*Exercise instructions*:
The answer is the line that contains "Tap the chevron" followed by every later line of the entries below, each repeated exactly, and nothing else.

Start of The records

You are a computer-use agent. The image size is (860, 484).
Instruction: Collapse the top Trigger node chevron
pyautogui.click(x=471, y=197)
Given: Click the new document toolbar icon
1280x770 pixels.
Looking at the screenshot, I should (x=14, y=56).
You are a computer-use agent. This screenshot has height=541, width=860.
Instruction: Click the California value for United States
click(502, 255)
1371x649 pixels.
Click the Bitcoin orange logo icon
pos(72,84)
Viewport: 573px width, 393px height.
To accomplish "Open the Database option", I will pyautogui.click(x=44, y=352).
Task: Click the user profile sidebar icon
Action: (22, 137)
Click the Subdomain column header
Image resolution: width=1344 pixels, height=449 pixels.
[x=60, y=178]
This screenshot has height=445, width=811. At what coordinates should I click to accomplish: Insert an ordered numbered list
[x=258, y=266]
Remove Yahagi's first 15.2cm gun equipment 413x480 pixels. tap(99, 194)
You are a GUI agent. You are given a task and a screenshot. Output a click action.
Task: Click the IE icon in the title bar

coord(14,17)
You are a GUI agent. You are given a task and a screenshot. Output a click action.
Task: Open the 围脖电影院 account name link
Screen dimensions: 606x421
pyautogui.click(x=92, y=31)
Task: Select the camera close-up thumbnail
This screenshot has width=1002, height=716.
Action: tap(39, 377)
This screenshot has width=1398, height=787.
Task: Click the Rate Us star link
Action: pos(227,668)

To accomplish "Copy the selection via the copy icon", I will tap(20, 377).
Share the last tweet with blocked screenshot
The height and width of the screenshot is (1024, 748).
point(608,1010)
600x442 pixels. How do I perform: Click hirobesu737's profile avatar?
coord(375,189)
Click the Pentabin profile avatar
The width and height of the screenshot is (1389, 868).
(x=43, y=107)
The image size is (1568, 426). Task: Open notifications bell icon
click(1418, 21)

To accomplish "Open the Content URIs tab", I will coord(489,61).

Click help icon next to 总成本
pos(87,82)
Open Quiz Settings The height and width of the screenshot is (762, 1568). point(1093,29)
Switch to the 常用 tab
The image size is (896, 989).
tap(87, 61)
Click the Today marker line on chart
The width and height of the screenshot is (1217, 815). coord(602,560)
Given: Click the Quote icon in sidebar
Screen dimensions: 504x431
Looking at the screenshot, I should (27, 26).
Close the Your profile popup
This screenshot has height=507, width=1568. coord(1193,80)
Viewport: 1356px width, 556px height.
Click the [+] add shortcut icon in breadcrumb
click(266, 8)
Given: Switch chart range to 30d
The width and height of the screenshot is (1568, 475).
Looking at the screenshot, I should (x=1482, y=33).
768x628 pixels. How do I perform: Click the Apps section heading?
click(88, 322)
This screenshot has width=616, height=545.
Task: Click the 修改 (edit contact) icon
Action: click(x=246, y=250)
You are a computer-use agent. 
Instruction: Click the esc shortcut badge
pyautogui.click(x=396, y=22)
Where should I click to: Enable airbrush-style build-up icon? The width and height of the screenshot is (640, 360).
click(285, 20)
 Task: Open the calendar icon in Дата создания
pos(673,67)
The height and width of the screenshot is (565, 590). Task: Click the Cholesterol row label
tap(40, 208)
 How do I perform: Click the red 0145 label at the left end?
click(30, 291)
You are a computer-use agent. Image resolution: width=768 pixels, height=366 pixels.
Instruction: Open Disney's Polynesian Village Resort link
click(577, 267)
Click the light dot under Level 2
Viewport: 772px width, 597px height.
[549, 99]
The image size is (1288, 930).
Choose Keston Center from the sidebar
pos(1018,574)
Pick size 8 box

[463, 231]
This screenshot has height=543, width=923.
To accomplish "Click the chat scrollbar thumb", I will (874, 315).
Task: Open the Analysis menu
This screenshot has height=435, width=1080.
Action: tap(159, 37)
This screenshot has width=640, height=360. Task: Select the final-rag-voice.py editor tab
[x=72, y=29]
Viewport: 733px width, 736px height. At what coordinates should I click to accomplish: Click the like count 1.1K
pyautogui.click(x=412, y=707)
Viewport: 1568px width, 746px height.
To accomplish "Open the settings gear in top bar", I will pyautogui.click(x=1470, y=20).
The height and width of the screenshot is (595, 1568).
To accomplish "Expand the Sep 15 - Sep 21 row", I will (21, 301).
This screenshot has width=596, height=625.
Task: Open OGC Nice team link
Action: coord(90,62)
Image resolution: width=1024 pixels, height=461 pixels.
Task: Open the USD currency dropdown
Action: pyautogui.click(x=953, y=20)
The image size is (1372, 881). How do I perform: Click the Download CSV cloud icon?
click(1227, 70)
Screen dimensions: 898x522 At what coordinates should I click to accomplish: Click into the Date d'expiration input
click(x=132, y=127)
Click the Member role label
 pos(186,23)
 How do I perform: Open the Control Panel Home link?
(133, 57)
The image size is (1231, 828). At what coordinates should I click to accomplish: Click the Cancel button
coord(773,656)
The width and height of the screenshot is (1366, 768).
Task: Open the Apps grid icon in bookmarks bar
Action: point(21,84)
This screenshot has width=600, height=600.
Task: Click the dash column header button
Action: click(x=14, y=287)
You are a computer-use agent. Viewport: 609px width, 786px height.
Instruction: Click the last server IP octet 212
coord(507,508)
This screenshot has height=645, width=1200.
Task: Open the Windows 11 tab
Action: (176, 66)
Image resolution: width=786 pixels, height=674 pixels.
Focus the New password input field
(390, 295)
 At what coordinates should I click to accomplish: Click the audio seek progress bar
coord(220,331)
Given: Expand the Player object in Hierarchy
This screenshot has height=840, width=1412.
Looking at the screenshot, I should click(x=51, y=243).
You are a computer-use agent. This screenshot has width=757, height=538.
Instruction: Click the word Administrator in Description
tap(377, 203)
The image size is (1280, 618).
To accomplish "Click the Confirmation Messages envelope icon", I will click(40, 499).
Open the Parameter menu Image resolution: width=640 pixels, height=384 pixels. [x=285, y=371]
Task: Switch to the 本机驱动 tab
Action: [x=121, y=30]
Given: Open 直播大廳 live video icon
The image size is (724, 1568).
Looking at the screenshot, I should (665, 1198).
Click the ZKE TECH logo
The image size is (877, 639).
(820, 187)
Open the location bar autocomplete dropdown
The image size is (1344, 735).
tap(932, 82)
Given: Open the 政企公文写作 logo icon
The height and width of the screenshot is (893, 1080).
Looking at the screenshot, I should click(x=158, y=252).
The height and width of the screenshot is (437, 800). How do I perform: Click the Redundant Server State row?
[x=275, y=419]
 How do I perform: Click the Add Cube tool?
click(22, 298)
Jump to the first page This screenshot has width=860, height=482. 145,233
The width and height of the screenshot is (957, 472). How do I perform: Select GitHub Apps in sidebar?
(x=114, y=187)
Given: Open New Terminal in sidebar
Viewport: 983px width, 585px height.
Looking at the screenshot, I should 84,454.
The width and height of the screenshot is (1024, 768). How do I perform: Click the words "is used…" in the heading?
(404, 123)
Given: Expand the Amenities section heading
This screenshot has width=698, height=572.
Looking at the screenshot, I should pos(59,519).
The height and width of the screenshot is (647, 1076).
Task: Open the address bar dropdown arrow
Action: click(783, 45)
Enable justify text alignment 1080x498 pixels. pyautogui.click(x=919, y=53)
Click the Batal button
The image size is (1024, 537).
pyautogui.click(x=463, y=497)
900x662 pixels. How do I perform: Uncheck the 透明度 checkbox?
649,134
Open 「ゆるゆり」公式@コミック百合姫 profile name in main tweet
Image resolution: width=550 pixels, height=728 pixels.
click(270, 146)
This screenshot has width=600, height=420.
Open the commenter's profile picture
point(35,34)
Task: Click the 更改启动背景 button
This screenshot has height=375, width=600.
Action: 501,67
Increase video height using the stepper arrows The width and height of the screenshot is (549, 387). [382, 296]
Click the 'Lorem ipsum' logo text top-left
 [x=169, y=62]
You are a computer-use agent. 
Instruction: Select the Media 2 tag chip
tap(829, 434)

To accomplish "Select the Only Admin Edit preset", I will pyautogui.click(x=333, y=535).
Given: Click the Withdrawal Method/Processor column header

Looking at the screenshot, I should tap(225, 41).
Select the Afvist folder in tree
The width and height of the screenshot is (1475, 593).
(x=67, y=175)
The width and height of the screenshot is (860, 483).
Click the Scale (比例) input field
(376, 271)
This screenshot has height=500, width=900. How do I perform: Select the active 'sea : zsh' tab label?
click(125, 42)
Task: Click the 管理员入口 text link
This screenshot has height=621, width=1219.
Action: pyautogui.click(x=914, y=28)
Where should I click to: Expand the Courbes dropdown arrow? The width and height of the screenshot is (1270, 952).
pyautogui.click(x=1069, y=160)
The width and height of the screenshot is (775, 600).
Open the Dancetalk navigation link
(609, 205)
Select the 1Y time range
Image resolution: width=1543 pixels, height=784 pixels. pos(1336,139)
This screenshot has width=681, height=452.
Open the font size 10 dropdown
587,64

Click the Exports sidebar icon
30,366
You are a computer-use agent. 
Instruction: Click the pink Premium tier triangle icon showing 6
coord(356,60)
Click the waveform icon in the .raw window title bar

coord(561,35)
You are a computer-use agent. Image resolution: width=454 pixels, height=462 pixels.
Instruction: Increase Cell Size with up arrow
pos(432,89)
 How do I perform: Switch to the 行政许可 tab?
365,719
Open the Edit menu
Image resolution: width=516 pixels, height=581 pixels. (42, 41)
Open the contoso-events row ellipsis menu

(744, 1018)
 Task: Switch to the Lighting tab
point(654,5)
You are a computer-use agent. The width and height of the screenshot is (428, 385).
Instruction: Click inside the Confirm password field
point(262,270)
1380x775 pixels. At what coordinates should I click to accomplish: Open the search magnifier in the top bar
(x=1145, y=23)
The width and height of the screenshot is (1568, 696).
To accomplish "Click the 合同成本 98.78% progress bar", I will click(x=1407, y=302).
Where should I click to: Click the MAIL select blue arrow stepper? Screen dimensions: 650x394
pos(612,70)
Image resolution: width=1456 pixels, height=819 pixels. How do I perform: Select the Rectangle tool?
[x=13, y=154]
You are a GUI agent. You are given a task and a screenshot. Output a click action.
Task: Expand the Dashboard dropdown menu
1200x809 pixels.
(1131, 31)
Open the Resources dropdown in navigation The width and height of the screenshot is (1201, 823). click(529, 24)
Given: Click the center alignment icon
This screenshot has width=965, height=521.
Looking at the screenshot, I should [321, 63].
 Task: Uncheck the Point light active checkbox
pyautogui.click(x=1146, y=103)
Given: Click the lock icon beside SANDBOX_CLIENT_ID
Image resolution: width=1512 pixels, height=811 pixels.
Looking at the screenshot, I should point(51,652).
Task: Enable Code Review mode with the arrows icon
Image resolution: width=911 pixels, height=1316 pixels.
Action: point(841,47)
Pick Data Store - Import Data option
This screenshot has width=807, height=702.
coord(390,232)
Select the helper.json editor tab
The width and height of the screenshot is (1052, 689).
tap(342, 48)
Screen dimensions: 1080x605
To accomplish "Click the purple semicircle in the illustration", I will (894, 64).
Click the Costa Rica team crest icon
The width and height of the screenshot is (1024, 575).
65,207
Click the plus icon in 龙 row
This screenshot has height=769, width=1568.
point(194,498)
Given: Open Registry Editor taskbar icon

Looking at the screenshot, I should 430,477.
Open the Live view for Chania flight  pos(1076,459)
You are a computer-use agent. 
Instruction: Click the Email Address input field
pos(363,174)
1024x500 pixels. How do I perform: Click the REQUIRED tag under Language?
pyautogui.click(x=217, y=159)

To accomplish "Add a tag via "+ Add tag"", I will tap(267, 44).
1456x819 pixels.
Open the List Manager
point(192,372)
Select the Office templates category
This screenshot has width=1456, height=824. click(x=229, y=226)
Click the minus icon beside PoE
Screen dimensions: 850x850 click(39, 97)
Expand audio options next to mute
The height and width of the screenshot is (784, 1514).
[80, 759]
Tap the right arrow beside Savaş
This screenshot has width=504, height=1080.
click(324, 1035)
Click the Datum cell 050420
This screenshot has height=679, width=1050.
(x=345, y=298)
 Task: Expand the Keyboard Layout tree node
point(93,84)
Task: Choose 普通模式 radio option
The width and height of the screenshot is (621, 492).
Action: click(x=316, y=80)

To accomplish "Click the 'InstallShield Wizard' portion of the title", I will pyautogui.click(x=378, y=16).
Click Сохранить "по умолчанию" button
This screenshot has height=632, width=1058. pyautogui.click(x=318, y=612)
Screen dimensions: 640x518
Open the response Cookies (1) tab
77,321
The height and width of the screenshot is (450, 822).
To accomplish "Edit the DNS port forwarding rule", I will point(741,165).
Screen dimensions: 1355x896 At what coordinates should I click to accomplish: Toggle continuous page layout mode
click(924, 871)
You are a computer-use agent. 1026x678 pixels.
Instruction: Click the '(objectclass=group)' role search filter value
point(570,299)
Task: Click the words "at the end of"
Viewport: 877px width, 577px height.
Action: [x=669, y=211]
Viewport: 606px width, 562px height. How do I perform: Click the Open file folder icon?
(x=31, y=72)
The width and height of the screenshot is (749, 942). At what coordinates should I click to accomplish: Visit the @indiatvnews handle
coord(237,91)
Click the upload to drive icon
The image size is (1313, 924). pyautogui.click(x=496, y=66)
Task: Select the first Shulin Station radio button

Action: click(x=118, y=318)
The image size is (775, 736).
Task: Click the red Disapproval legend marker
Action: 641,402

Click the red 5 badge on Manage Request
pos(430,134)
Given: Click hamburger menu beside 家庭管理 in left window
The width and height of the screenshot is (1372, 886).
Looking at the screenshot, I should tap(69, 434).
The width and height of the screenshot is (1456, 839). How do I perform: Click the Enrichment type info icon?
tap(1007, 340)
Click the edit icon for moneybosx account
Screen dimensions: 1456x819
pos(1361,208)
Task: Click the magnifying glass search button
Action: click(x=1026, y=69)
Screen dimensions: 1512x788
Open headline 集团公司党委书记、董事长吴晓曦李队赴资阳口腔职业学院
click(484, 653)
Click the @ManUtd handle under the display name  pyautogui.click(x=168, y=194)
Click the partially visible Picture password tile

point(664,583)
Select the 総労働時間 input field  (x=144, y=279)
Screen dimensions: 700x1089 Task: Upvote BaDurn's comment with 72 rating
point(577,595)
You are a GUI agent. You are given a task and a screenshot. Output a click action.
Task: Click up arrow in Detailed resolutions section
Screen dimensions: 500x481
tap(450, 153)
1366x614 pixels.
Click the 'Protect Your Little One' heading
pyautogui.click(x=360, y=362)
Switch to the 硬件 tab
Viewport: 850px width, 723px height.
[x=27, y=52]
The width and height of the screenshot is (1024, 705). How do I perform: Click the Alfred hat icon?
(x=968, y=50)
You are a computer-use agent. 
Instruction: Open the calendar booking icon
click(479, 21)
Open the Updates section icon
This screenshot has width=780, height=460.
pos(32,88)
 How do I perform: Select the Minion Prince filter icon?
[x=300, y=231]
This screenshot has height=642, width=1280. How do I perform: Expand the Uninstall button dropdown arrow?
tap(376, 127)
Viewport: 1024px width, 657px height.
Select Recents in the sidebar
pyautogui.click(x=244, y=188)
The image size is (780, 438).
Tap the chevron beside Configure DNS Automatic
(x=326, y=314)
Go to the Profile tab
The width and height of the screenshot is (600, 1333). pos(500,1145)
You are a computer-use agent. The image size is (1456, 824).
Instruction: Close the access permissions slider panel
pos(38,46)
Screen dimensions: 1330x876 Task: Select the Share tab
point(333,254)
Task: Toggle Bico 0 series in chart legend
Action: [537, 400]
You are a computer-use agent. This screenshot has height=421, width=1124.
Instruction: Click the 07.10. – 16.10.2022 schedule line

End of The records

*Answer to this problem*:
Tap the chevron beside Configure DNS Automatic
(x=326, y=314)
Go to the Profile tab
The width and height of the screenshot is (600, 1333). pos(500,1145)
You are a computer-use agent. The image size is (1456, 824).
Instruction: Close the access permissions slider panel
pos(38,46)
Screen dimensions: 1330x876 Task: Select the Share tab
point(333,254)
Task: Toggle Bico 0 series in chart legend
Action: [537, 400]
You are a computer-use agent. This screenshot has height=421, width=1124.
Instruction: Click the 07.10. – 16.10.2022 schedule line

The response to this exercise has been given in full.